Coinciding with the cathepsin family of genes in microglia, Cst7 is also implicated in the neuroinflammation that occurs with Alzheimer’s and prion disease [56, 57]. Expression of Cst7 is notably expressed in microglia of AD pathology and has recently been considered a sex-dependent indicator for AD [58, 59]. Cst7 expressing microglia tend to surround Aβ in the brain and increase inflammation [56]. The significant decrease in microglial Cst7 by APC treatment may prove a strong decrease in Aβ presence in the brain and consequently a decrease in the population of microglia and neuroinflammation. Though this decreased expression may only prove to be beneficial to males as knockout of Cst7 in males decreases pro-inflammatory mediators while females increased pro-inflammatory and endolysosomal expression in microglia [58]. Further important AD risk genes were also found to be upregulated in 5xFAD mice and later downregulated by APC treatment. Irf8 and Hexb notably have been researched as therapeutics for AD with inhibition/deletion of the genes being beneficial [60, 61]. It was proven that Irf8 is involved in microglial activation in response to Aβ and leads to interleukin-1β inflammation [61]. The downregulation of Irf8 by APC treatment might provide further rationale towards the decreased microglial population and mediation of AD symptoms. Hexb was also downregulated in multiple cell-types after APC treatment. Compared to knock-in Hexb mice, Hexb heterozygotic mice showed improved behavior and decrease in Aβ deposition [60]. Though Hexb knockout can be detrimental [62], the modulation of its expression may prove to be useful in AD treatment. Several microglial genes were also found to be regulated by APC treatment.

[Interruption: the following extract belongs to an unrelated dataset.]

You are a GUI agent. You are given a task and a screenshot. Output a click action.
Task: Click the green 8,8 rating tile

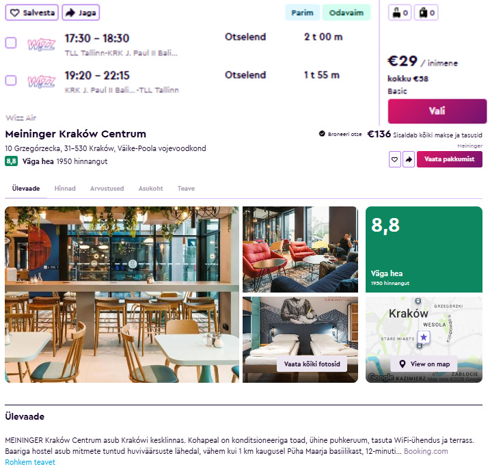(x=424, y=249)
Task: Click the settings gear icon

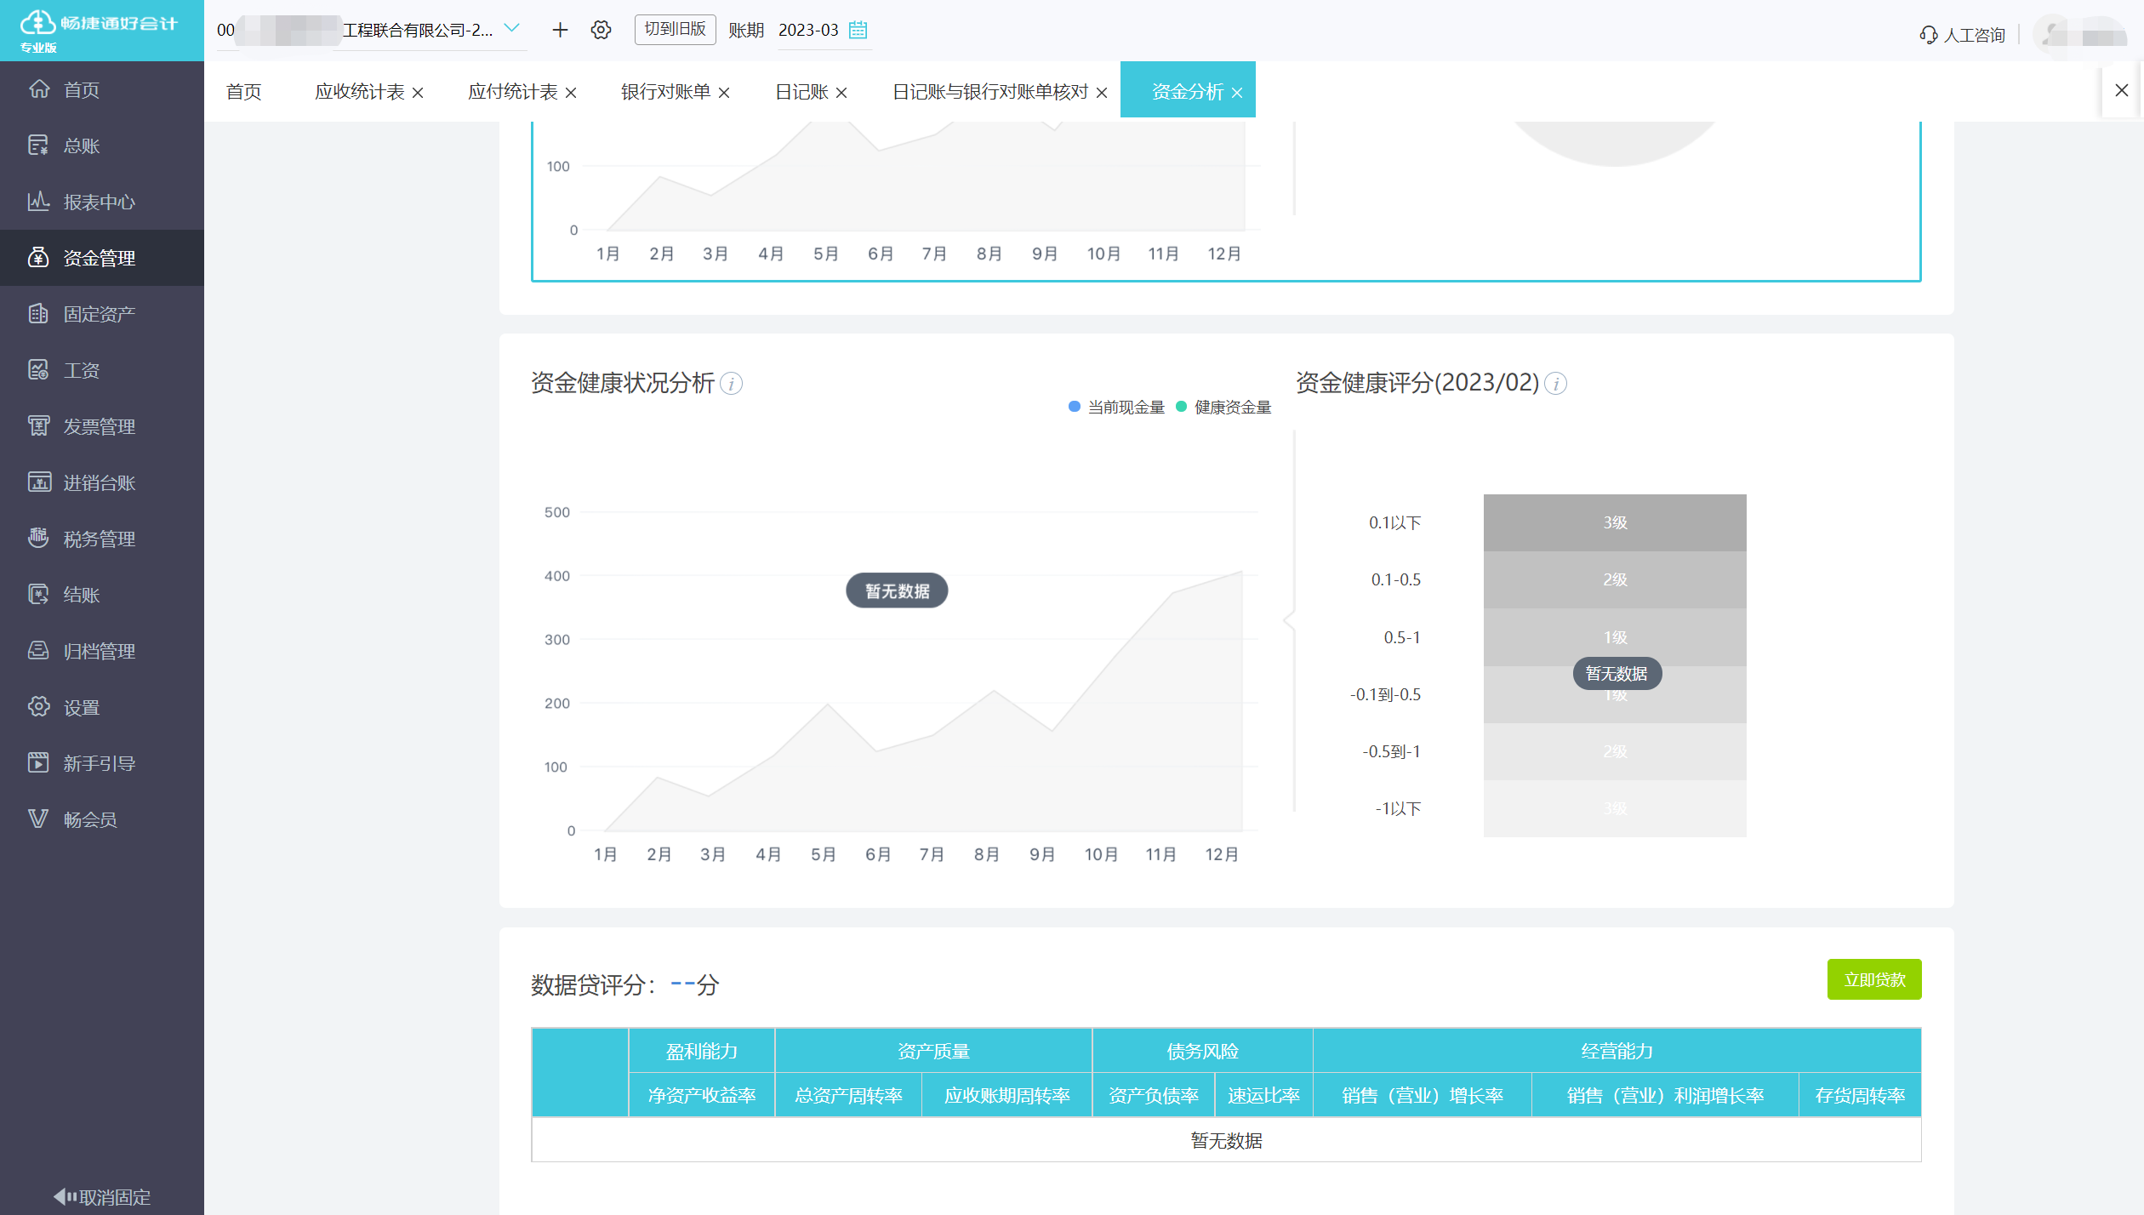Action: (x=601, y=28)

Many DEGs that were found exclusively in microglia have been noted in neurodegeneration and some in specific response to Aβ known as disease-associated microglia (DAM). Axl, Ccl3, Ccl4, Ccl6, Csf1, Igf1, Itgax, Lpl, Lilrb4, Spp1 were all found exclusively in microglia and known to upregulated in AD [21, 45, 63, 64]. Though Apoe, Cd63, Fcer1g, Grn, Laptm5, Lgals3, and Timp2 were found differentially expressed in other cell-types, their microglial expression has been found linked to Aβ as well [45, 63–66]. APC treatment shows incredible downregulation of almost all these genes indicating the decreased Aβ deposition found in APC treated 5xFAD mice [12].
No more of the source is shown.